Sono rientrata in Italia poco prima della pandemia, e a sorprendermi è stata la semplicità, e la bellezza, della quotidianità italiana. La qualità del cibo, in particolare la frutta e verdura dei supermercati, il sole che compare più spesso di quanto ricordassi, la bellezza dei palazzi, dei paesaggi: onnipresente, quasi data per scontata. E poi la naturalezza con cui le persone si scambiano due parole, anche in coda alla cassa.
Il rientro non è stato semplice: il primo impatto è stato rallentato dalle chiusure della pandemia e da un clima sociale cupo. Ma quando tutto ha ricominciato a muoversi, è riemerso un senso di gioia e familiarità che mi aveva quasi sorpreso, pur avendo vissuto qui quasi tutti i primi trent’anni della mia vita.

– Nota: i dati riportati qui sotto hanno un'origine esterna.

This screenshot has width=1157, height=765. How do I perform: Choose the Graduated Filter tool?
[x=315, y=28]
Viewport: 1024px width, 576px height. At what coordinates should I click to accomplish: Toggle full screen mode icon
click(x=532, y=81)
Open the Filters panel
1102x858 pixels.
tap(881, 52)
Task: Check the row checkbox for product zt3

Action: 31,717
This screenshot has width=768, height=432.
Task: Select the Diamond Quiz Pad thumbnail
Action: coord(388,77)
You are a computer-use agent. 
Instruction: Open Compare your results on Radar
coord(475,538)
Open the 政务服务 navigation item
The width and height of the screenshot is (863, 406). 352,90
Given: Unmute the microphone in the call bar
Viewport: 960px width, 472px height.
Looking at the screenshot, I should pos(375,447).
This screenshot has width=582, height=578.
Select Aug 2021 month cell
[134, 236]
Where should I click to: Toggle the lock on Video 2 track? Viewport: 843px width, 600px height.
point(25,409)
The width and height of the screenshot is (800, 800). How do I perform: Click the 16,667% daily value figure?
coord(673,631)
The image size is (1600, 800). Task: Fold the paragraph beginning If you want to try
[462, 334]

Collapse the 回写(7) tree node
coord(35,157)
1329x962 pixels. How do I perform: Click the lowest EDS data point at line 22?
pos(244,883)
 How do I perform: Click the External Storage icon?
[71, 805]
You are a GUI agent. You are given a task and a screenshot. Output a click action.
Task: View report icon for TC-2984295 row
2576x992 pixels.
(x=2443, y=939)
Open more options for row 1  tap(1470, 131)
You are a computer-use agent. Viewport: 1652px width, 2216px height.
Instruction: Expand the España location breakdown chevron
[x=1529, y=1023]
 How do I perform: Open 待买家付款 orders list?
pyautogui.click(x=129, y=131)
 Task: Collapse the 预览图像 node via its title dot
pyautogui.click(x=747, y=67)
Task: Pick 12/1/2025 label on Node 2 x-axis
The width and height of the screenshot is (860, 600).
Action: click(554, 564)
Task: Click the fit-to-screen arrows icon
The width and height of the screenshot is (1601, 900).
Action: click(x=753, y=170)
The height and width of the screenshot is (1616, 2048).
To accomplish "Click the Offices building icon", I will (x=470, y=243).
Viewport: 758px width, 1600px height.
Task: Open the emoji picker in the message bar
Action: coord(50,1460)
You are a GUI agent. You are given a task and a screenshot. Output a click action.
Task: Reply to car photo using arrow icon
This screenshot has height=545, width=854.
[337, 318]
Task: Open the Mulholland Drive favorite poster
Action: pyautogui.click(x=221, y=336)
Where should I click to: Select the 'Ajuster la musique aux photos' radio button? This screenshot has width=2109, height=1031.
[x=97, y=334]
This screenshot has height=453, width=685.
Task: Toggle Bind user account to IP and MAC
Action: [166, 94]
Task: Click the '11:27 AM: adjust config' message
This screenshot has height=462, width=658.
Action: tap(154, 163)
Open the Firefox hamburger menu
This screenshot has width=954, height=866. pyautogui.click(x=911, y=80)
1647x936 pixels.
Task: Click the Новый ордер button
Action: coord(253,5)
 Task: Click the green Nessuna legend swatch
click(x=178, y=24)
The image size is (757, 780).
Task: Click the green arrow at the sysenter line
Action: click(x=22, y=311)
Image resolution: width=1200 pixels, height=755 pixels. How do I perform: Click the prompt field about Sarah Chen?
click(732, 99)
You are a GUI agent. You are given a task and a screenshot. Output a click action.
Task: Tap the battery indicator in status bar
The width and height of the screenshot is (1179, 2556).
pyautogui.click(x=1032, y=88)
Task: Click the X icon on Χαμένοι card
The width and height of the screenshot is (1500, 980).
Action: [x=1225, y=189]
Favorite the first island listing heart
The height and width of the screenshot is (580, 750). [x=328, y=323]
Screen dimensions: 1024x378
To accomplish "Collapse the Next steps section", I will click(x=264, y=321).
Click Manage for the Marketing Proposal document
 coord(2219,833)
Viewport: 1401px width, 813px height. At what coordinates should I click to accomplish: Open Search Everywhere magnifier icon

🌍 C’è qualcosa che ti manca dell’estero?

L’energia del cambiamento.
Lavorando con le startup, ho toccato con mano cosa vuol dire costruire in ambienti in cui il nuovo è accolto con entusiasmo, e l’innovazione è un’abitudine più che un’aspirazione. Ecosistemi come quelli di Londra, Berlino o San Francisco hanno una velocità diversa: l’accesso alle persone è immediato, il feedback è parte integrante dei processi, la collaborazione è cross-funzionale e senza troppe formalità.
L’Italia sta cambiando, è vero. Negli ultimi cinque-sette anni ci sono segnali concreti. Ma siamo ancora lontani da quel mindset fluido e aperto che non vede solo rivali o costrizioni e a volte mi manca tantissimo.

💡 Una cosa che hai imparato o un suggerimento che daresti?

Quello che ho imparato al mio rientro è che tornare è sorprendentemente simile ad andare via,  almeno sul piano emotivo.
Pensavo che rientrare in Italia sarebbe stato semplice: conosco la lingua, i codici culturali, le abitudini. Invece è stato un secondo “espatrio”, ma al contrario. Ti scontri con abitudini nuove che ti sei costruita altrove: un sistema più digitale, una mentalità più orizzontale, un modo di lavorare più autonomo. E non le ritrovi ovunque in Italia.
Tornare ha significato anche reimparare a parlare fluentemente in italiano professionale, dopo anni di “italenglish”, affrontare burocrazia che all’estero gestivo online in tre clic, o scontrarmi con gerarchie e prassi meno flessibili.
Il mio consiglio? Investi in un network, ovunque tu sia.
Costruirlo prima di partire o tornare, cercare contatti anche al di fuori della tua cerchia, usare LinkedIn in modo attivo, fare domande. Spesso bastano 30 minuti di call per ricevere dritte fondamentali. Nella mia esperienza, chi lavora all’estero è abituato a questo tipo di richieste e pochi mi hanno detto di no.
La preparazione è importante, ma un network aperto, generoso e attento è ciò che fa davvero la differenza nel lungo termine.